Source information:

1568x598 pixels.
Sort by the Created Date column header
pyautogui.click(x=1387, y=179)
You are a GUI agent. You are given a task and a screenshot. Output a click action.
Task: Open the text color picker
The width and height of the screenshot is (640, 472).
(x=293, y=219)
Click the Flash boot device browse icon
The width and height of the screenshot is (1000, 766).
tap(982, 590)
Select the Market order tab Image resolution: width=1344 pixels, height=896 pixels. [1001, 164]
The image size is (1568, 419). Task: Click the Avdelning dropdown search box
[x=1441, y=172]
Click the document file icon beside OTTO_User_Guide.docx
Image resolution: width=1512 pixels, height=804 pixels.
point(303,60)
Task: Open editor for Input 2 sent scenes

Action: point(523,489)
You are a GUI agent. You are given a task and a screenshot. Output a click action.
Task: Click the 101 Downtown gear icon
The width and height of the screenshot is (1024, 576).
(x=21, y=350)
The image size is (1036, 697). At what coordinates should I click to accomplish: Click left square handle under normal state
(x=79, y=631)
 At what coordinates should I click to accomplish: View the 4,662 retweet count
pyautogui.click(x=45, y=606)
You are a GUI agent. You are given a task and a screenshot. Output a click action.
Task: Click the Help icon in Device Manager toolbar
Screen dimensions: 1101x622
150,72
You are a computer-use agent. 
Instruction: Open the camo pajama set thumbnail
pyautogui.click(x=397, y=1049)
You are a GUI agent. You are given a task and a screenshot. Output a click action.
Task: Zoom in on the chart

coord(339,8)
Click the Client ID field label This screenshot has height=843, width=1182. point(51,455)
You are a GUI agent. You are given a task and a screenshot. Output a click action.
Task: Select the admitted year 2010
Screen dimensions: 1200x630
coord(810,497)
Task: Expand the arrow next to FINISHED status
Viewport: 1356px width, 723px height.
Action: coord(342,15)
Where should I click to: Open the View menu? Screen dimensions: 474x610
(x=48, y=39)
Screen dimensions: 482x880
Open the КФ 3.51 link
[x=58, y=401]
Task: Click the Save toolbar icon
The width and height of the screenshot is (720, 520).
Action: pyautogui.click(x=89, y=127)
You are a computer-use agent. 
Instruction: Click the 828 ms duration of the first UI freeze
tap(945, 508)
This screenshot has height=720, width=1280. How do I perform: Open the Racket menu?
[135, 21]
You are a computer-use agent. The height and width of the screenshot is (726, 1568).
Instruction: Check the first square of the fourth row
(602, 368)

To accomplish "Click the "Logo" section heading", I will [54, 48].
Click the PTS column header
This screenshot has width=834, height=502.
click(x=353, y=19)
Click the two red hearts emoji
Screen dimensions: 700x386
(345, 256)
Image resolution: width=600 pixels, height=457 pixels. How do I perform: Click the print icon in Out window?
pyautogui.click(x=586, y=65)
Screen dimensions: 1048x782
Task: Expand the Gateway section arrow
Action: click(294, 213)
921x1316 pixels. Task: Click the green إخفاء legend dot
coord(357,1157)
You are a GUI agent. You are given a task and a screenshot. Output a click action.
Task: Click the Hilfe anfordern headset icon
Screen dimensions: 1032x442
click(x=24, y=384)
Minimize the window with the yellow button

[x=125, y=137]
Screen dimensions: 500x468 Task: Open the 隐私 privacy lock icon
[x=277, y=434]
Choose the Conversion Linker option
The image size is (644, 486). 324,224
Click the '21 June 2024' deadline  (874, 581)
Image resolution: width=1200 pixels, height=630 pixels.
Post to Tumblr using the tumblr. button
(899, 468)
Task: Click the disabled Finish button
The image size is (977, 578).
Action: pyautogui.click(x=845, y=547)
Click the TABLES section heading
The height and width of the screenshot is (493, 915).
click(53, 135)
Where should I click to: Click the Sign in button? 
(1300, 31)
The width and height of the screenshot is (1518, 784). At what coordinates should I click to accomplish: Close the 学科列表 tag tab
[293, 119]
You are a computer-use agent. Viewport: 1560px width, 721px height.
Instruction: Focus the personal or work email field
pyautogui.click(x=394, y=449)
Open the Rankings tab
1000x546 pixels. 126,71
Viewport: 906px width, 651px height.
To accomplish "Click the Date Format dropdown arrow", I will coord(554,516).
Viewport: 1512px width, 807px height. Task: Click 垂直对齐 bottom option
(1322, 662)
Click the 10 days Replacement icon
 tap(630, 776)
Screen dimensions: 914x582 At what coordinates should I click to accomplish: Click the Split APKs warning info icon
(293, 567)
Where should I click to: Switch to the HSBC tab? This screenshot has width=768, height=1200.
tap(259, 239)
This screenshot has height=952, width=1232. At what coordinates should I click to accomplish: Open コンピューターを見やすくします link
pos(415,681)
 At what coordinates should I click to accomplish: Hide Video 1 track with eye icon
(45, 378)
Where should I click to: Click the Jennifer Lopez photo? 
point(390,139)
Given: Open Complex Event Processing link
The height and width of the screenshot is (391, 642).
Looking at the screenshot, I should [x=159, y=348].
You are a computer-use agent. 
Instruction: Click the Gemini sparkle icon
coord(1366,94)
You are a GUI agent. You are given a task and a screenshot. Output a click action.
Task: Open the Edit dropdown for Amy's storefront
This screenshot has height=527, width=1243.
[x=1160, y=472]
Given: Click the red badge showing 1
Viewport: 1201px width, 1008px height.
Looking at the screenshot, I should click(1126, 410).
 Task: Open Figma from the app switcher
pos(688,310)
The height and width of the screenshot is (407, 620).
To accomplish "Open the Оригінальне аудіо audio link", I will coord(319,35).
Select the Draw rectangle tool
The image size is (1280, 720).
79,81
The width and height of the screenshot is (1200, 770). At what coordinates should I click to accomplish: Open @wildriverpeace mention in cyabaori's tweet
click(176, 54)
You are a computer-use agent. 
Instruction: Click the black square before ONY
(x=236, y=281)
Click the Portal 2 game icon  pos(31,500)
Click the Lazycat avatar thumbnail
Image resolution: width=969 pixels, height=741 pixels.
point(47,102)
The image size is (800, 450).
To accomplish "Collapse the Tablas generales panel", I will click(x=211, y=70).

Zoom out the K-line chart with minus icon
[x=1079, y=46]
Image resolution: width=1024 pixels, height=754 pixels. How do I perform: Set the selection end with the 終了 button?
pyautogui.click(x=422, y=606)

Exercise details: Find each line above that contains "toolbar", and copy those lines.

Output of the task:
Task: Click the Help icon in Device Manager toolbar
Task: Click the Save toolbar icon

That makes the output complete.